Rudis Sylva dial engraving

Mechanical and manual crafts at Rudis Sylva

After hundreds of hours of work, a prestigious order of three unique pieces signed by the brand with the three-fir logo is on its way to Oman. The pieces are an ode to craftsmanship.
 

By David Richard

Since BaselWorld 2009, expert Haute Horlogerie fanatics do no longer need to see the three-fir logo to recognize Rudis Sylva products. Once we succumb to the hypnotic charm of the “Oscillateur Harmonieux” movement, we will always be able to distinguish it from any other complication. At a time when tourbillons, karussels and resonance systems are striving to look for potential growth markets, it was ingenious to create an innovation that the greatest master watchmakers acknowledged to be as important as the Breguet tourbillon. This rare creation appealed to Haute Horlogerie fan Mohammed Zaman, for whom Jacky Epitaux, CEO of Rudis Sylva, recently created the three spectacular pieces in tribute to the new era of the Sultanate of Oman.

These three exceptional watches pay tribute to craftsmanship

Manual watchmaking crafts

Watchmaking aficionados know that details always make the difference. Yet, in order to understand this it is not enough to take a watch in our hand and admire it. In order to appreciate the true codes of prestigious watchmaking we need to look at pieces closely and admire the nuances and the incredible execution of manual work.  Such is the case of these three watches, whose dial’s bottom openworked section fulfills a double aim: to show the watch’s movement and to evoke the domes in the magical East. The pieces are decorated with manual engravings and Grand Feu enamels and they feature contemporary architectural works that illustrate the Sultanate’s modernity; namely the airport, the Opera and the Parliament. Sylvain Bettex, engraver at Glypto, drew these based on photos, an even more complicated task seeing as the airport had not been finished at the time. The “bas relief” technique gives the dials a 3D dimension; a highly artistic piece of work that gives the pieces some depth thus allowing the enamel to be clearly differentiated.

Rudis Sylva Auditorium enameled dial Rudis Sylva Auditorium enameled dial

“The challenge here was to highlight the engraving’s refinement whilst playing with transparency”, confirms Sophie Cattin Morales, the local enameller who carried out several tests of color, heating and size-grading before the 18-month project started. This was a clear sign of the meticulous work they had ahead of them.

Placing the enamel in the “champs-levés” ­­– heating, polishing, applying finishes and then adding one more layer of enamel and rhodium-plating – are some of the successive operations and extreme precautions that are needed to prevent any damage to the work that has already been carried out. This means dedicating 40 hours to engraving each one of the dials, plus the 10 hours devoted to designing the enamel beforehand. In that sense, it should be noted that the manual chamfering of each corner of the titanium bridges took 20 minutes; in other words, it was ten times slower than machining. This work was carried out by Olivier Bourquard from the Arrigoni Laufer workshop, who also made the skeletonized fir-shaped hands.

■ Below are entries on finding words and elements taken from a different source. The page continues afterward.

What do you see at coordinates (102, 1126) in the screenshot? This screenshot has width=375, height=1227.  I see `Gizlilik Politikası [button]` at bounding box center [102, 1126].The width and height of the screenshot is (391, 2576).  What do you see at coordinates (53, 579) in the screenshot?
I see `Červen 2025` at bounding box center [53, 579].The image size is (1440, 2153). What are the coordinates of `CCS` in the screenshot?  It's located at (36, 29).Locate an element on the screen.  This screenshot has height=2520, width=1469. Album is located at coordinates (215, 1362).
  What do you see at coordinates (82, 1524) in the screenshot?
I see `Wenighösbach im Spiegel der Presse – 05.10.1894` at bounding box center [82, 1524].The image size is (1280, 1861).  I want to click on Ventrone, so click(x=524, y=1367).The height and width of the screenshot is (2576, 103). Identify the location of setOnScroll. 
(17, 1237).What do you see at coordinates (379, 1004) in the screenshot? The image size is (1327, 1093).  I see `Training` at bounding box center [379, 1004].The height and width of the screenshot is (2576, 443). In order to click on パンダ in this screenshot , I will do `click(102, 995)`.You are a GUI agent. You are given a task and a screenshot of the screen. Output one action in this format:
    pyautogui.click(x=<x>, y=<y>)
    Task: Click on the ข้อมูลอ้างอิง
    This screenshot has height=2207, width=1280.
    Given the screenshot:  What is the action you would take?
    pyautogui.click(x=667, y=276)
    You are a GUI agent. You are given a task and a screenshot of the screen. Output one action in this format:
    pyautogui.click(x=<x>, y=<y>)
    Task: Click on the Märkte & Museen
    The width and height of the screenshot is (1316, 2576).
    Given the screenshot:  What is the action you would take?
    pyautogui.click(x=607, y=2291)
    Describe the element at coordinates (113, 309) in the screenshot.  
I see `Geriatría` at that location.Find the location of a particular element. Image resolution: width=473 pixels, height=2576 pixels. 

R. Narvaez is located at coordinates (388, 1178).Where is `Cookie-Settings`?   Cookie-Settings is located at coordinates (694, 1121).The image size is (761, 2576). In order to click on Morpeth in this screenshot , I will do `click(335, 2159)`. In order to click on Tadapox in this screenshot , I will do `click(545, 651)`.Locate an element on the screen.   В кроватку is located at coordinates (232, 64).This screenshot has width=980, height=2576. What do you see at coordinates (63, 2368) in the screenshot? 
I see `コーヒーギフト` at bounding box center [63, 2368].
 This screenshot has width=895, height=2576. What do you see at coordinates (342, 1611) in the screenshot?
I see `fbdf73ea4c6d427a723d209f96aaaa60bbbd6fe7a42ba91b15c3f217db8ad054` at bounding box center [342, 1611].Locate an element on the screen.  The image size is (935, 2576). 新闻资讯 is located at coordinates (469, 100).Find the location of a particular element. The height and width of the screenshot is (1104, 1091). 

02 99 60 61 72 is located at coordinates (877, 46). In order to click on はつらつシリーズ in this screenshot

Hand engraved dial Hand engraved dial

A high-precision mechanism for a true manufacture

Eight years after it was introduced, the “Oscillateur Harmonieux” is still the talk of the town. Not surprising, as up until then adding a constraint to a balance was watchmaking’s supreme taboo. The movement has two interlinked toothed balances that consist of two opposed balance springs, thus enabling each second to compensate the effect of gravity as opposed to karussels and tourbillons, which need one-minute adjustments. This patented invention still fascinates and puzzles Haute Horlogerie enthusiasts and is a source of legitimate pride for both the brand and Mikka Rissanen, its creator.

Mika Rissanen Mika Rissanen

The complication – which shines in all its glory thanks to the work of engine-turner Georges Brodbeck – has been placed inside the case of the RS 12, available in either white or pink gold. The whole constitutes the base of Rudis Sylva manual movements of which 7 components (including the escapement) are not made in-house. According to the founding director’s motto, this kind of transparency “does not only highlight local skills but it also brings rare skills to the spotlight”. We very much hope that it will be seen like that in Oman.